At the time of this writing EMM was a consultant to Eli Lilly and Company. AB and ACT declare that they have no competing interests.

EMM jointly conceived of the original idea for the study and helped to draft the manuscript. AB provided critical new insights for the study, and helped to draft the manuscript. ACT jointly conceived of the original idea for the study, and helped to draft the manuscript. All authors read and approved the final manuscript.

Eric M. Meslin, Ph.D., is Director of the Indiana University Center for Bioethics, Associate Dean for Bioethics, Indiana University School of Medicine, Professor of Bioethics, and Director of the Bioethics and Subject Advocacy Program of the Indiana Clinical and Translational Science Institute.
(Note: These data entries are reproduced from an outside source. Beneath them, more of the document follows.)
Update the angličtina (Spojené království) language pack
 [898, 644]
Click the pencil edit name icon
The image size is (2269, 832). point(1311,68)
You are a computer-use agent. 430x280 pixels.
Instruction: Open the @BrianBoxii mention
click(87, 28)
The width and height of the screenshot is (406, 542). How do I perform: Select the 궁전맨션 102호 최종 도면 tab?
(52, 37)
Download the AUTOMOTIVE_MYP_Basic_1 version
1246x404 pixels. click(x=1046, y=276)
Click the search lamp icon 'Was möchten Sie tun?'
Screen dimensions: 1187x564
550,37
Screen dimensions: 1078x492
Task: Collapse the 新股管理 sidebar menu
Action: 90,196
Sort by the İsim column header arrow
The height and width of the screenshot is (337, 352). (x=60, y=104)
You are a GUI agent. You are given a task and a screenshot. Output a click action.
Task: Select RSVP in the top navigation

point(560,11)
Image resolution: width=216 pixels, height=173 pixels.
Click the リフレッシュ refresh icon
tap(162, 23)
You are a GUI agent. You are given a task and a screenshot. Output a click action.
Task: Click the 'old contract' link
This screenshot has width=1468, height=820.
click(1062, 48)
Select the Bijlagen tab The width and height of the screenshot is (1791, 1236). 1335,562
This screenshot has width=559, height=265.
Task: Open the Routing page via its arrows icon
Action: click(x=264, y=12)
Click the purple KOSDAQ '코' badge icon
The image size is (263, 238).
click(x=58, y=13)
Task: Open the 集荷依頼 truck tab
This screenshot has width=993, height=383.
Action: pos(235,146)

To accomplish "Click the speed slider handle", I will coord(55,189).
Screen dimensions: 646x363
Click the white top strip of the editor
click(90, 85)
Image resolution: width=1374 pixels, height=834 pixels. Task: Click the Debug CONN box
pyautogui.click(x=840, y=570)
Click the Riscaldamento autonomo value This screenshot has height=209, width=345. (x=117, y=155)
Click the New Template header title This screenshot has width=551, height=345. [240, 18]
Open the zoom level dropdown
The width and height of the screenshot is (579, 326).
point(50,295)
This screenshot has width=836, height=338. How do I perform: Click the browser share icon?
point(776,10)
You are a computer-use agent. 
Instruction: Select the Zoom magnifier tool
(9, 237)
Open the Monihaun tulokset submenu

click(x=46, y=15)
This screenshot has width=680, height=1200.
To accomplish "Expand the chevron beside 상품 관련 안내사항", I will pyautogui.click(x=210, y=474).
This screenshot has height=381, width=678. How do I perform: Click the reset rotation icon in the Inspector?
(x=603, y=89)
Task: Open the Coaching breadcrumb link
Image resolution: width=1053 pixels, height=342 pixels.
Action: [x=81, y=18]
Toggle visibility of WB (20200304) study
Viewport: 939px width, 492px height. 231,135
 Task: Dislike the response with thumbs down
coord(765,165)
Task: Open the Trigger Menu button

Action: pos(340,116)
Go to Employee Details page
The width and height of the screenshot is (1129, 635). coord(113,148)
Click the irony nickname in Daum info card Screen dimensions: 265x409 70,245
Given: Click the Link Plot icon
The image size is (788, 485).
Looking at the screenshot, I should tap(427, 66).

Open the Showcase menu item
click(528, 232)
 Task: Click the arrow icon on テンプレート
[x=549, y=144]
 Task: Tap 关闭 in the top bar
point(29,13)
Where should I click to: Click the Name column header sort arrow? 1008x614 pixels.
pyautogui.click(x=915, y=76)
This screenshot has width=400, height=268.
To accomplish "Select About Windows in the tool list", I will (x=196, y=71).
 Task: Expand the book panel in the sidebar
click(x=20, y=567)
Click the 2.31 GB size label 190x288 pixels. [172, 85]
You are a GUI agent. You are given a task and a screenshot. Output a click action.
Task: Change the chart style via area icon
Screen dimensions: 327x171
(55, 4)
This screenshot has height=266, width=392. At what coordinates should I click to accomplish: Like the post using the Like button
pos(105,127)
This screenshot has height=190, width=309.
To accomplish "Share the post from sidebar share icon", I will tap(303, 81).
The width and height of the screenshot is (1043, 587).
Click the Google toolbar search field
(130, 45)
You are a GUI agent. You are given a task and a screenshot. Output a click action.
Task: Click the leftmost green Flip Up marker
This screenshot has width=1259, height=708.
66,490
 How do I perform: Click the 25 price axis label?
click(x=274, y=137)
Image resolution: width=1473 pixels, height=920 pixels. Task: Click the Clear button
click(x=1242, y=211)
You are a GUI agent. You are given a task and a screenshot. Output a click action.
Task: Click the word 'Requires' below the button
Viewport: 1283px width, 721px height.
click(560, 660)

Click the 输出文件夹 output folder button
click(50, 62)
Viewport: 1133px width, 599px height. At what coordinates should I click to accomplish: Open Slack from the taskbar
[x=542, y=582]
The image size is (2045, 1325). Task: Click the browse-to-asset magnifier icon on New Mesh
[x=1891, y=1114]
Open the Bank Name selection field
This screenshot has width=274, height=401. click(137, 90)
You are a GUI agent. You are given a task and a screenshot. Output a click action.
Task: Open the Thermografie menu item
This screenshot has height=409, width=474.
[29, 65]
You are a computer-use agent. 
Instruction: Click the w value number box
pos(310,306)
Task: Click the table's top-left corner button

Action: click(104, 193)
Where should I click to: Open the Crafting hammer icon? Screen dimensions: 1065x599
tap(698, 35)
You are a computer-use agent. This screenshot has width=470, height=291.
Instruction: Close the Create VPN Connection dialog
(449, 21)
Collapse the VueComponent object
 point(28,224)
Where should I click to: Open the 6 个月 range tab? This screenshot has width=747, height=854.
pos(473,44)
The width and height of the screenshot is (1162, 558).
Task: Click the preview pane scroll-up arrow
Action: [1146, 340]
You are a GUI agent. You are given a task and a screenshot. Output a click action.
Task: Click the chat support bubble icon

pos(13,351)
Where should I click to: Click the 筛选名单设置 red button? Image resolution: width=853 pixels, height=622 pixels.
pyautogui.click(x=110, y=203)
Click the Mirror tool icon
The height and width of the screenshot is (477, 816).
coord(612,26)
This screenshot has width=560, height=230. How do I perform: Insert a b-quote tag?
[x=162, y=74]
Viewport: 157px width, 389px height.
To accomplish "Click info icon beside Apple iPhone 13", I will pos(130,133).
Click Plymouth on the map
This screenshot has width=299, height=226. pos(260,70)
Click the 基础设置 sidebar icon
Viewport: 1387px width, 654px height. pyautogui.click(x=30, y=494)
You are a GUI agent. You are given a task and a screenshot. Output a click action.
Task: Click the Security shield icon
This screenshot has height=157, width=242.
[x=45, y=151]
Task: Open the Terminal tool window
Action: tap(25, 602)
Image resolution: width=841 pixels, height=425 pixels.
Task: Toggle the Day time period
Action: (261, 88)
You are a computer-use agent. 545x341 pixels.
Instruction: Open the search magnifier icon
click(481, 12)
He has been involved in bioethics policy for much of his career including directing the ELSI program at NHGRI, and as Executive Director of the National Bioethics Advisory Commission appointed by President Clinton.

Alessandro Blasimme, Ph.D., is a post doctoral researcher at INSERM (French National Institute of Health and Biomedical Research) in joint research unit UMR1027 INSERM – Université Paul Sabatier, Toulouse, France. As a bioethicist, he is involved in two European FP7 projects: CAGEKID (Cancer Genomics of the Kidney), and ESGI (European Sequencing and Genotyping Infrastructure). Thanks to research grant from the Midi-Pyréneés Region he is also conducting research on the ethical and regulatory aspects of the governance of stem cell-based medicine.

Anne Cambon-Thomsen, MD, is Director of Research in CNRS (French national centre for scientific research) working in a research Unit on epidemiology and public health at Inserm (National Institute for Health and Medical Research), and University of Toulouse III Paul Sabatier, Faculty of Medicine Toulouse, France. Specialist in human immunogenetics and active in bioethics since the late 90’s, she leads an interdisciplinary research team on “Genomics, biotherapies and public health”, involving human and social sciences as well as health sciences and the “Genetics and Society” societal platform of the Toulouse-Midi-Pyrénées Genopole. Former member of the CCNE (French national advisory bioethics committee) and of the European Group on ethics of science and new technologies (EGE), and member of the ethics and deontology committee of the National Cancer Institute in France, she worked in recent years on societal aspects of biobanks, biotherapies, transplantation, genetic testing, biomarkers, high throughput technologies, data sharing, and biotechnologies.